Friday, March 24, 2006

In Silence they Bide...

Trisha, the priestess of Fire
In darkness she hides, unseen, from the world.
Her curse, that of the light, blinds her,
in the midst of her black despair.

The night is warm, concealing, a lover's embrace.
The light is cold, unfeeling, a cruel revelation.
That is why in darkness she dwells, waiting...

Frost, Wielder of Ice
Coldness surrounds him, shielding him from pain.
Heat of the living sears him;
Emotion- that his only enemy.

He builds his house of ice, slowly, surely,
Praying,
that the blaze will never touch him,
and burn him in Hell...

24 march 2006

Ok... i know... i'm not writing this story, mind... that's why i put it up here, so that i won't forget it... i'll probably write it after the A levels, and the plot will be more interesting than anything that i've written yet, haz!

Taking a leaf out of Atwater's book, so to speak, so i'm trying to develop the story through the characters first, instead of modelling the characters after the plot.. I think i can see the difference even now, so i believe that it will make a huge difference to the end-product if i write it in this manner.

A few random ideas- i want to model this story through the causes and effects of what religion- as shown by Trisha(as a priestess) can do to people, as well as- yep, what love does to overcome all obstacles. How society molds them to be the people that they are will also come into play- i believe that a character who symbolizes the 'freedom' of an outcast will be included.

i want to portray the kind of people who are trying to understand what they should do, as well as the true meaning of righteousness- not as a noble concept, but as how normal people live up to their own consciences and moral standards. how do you balance God and your earthly desires? I do not believe that everyone is perfect(me especially) and i'm wondering how i should reconcile that. Is it true that as long as you return to God that all your previous sins are absolved? What about the guilt that one suffers after everything?

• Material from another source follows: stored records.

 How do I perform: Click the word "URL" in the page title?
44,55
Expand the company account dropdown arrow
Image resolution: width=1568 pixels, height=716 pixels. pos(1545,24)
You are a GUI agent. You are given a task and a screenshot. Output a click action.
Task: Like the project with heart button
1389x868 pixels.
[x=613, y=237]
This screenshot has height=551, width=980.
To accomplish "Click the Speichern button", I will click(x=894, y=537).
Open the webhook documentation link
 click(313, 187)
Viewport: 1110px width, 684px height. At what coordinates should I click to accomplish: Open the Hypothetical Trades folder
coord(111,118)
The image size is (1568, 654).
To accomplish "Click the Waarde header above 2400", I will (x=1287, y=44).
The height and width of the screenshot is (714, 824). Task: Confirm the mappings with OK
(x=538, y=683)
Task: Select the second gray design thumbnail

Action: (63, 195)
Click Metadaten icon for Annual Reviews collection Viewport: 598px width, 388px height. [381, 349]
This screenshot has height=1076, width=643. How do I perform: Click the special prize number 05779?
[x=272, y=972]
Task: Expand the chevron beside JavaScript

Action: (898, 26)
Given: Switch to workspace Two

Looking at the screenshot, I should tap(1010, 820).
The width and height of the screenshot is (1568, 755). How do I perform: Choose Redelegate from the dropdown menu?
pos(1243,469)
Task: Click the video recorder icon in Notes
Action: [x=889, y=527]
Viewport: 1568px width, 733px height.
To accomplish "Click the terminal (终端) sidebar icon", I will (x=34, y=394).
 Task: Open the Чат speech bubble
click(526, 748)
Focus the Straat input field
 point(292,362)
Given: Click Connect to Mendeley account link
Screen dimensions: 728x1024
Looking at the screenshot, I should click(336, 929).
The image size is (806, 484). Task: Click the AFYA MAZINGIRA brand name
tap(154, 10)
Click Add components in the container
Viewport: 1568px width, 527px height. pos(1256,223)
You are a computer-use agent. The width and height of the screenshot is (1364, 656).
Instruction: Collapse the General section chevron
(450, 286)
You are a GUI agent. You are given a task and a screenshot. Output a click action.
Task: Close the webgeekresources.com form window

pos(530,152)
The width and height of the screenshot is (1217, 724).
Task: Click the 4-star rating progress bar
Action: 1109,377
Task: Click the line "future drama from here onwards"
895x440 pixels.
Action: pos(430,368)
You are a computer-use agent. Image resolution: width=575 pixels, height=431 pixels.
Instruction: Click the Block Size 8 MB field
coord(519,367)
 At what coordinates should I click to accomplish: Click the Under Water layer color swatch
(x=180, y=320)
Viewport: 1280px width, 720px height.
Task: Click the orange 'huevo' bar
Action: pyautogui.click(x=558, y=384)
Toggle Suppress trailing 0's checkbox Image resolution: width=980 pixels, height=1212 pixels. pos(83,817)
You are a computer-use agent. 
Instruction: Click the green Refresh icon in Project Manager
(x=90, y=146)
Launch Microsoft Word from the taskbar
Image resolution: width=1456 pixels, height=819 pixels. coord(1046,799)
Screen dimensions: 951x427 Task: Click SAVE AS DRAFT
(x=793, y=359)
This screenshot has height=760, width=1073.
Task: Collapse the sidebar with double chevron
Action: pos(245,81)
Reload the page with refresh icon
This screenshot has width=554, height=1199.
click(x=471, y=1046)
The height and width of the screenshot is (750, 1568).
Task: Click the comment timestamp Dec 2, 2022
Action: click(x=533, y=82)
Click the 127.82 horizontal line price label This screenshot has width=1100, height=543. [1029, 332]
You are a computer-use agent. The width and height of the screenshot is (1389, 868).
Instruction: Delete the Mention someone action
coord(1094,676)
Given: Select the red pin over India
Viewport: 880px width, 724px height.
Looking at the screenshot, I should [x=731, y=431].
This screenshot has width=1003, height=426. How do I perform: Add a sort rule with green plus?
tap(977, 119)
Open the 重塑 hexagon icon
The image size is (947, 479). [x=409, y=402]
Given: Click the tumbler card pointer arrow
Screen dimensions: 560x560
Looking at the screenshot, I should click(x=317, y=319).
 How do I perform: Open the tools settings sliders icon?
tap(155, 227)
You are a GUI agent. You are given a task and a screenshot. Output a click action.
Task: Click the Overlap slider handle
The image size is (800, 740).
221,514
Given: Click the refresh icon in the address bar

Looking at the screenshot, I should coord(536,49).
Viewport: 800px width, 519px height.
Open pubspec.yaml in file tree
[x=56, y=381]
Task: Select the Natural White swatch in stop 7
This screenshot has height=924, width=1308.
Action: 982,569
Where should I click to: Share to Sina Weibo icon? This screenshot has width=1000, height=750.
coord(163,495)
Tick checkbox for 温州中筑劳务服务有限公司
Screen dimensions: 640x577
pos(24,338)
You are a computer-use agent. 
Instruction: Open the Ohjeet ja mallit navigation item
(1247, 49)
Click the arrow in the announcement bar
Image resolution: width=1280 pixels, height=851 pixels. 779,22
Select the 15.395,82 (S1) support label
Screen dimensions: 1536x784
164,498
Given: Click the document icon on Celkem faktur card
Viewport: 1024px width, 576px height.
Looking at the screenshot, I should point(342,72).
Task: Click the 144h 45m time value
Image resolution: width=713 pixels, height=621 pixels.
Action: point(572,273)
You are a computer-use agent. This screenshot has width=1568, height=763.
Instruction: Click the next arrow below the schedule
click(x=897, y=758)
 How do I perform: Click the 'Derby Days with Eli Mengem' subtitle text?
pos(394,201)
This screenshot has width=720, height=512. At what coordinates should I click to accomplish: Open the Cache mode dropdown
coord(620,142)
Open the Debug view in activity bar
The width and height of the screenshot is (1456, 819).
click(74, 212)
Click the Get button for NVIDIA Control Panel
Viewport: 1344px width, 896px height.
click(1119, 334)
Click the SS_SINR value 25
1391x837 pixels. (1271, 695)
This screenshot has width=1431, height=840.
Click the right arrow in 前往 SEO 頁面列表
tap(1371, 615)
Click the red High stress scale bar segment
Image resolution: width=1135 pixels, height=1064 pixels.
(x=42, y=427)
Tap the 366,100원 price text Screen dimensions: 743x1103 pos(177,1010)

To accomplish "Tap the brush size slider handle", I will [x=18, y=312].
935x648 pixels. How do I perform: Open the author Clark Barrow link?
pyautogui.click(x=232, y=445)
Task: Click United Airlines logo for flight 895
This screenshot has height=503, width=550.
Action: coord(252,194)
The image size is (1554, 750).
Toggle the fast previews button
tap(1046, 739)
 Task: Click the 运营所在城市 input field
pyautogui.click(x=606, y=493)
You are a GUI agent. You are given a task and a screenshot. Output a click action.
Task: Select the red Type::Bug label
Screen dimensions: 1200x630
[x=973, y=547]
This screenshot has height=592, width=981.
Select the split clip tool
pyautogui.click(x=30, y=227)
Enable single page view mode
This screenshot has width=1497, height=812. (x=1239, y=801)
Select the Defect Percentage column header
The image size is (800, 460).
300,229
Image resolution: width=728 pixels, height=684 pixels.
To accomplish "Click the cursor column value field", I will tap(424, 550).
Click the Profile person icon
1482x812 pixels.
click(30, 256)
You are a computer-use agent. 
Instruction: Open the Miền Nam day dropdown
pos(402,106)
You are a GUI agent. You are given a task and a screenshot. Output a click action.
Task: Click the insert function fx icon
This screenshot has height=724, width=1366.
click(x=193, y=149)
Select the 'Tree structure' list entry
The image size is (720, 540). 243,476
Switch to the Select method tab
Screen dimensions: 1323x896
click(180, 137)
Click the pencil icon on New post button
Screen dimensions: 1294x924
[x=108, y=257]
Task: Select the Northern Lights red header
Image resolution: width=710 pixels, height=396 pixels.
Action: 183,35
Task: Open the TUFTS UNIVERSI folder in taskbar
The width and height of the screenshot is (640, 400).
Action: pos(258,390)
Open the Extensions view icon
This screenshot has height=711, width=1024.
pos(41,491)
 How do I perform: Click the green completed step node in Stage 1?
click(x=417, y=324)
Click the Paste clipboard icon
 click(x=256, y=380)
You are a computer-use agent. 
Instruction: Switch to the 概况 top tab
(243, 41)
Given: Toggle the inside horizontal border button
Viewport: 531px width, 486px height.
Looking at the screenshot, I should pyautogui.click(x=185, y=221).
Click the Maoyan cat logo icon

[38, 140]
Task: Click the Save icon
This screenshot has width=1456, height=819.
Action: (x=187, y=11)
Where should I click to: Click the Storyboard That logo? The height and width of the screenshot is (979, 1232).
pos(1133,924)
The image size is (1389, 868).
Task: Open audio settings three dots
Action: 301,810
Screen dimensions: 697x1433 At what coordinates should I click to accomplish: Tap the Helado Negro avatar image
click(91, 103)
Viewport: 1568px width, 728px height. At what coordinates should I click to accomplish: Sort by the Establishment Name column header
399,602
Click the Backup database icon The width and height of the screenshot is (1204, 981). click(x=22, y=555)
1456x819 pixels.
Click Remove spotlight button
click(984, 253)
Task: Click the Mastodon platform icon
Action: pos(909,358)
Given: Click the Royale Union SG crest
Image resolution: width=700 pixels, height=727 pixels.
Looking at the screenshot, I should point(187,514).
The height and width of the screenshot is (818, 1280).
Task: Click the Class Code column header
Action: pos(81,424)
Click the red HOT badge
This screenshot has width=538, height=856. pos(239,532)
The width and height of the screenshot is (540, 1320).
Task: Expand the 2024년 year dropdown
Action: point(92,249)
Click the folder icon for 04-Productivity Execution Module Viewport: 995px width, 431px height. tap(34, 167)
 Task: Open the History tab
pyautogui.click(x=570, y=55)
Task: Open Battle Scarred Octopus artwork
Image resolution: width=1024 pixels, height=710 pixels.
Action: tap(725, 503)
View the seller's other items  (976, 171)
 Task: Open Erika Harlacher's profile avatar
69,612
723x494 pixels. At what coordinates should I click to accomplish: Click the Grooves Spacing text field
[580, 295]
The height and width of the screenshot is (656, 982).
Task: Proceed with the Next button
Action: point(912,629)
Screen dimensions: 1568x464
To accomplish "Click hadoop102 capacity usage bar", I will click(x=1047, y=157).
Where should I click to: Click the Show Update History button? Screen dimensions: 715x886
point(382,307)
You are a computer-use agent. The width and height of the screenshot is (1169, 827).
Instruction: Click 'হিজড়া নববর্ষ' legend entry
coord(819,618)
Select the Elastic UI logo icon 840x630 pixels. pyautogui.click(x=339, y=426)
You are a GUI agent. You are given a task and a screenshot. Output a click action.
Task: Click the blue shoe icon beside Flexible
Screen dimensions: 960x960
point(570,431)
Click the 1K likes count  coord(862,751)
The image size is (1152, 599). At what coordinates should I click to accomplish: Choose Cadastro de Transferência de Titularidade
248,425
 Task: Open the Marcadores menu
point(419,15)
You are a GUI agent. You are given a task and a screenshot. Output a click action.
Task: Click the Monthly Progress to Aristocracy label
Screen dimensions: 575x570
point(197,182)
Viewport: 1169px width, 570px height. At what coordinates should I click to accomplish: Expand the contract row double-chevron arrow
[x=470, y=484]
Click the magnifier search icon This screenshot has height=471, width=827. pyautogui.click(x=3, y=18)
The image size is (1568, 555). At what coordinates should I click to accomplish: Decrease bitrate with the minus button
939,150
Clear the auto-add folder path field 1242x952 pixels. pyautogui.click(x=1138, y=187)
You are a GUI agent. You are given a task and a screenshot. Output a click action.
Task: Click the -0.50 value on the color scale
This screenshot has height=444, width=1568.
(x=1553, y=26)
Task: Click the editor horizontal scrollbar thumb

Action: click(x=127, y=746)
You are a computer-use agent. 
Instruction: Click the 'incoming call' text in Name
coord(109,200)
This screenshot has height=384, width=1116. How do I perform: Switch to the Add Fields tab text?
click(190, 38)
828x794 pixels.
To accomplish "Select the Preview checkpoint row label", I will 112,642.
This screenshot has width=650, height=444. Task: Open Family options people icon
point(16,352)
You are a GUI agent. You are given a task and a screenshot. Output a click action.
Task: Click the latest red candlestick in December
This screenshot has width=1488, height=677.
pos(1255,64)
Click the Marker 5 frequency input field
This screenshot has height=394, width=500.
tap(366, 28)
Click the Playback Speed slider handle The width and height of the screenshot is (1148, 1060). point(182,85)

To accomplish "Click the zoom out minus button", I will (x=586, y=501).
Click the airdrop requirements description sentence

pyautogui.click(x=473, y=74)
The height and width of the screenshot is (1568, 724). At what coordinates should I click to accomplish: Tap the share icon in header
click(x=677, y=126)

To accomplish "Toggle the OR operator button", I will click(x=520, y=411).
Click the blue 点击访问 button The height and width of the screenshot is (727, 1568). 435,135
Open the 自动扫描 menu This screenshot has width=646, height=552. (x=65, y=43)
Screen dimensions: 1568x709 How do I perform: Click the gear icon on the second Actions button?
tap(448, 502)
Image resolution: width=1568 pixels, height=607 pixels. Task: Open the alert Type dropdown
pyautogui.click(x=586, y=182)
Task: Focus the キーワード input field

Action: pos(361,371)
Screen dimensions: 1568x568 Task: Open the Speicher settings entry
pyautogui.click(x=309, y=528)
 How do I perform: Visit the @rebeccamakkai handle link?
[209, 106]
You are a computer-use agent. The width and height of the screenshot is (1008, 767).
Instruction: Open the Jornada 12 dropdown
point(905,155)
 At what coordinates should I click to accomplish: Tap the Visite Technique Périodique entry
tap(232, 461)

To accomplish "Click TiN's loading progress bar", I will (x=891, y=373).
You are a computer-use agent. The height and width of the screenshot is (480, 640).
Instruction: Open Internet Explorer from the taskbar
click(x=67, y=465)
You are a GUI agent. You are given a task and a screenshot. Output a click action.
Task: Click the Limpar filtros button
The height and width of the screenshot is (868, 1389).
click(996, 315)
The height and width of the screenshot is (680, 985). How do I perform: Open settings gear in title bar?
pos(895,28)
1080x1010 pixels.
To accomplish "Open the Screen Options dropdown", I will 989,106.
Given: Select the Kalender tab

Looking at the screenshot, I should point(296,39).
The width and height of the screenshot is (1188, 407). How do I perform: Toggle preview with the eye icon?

I think why i'm suddenly writing about that is because these are questions that i've harboured for so long, suppressed. If i can write everything out, i believe that i'll feel much better, sighs... too bad that there's not enough time now...

Anyway, just to update: today the students from seameo came over for the exchange workshop, and i think they're really wonderful people. The boy that i helped was really friendly, and i do believe that he really regrets the quick departure. Such warmth and friendship from strangers, with only one shared experience that links us together! I'd probably never see him again, such is the marvel of God, for letting me meet someone so foreign that we hardly understood one another. His english wasn't very good, but i believe that we managed in the end. I felt quite touched as we shook hands repeatedly and had our group photo taken together. I really feel enriched by today's activity!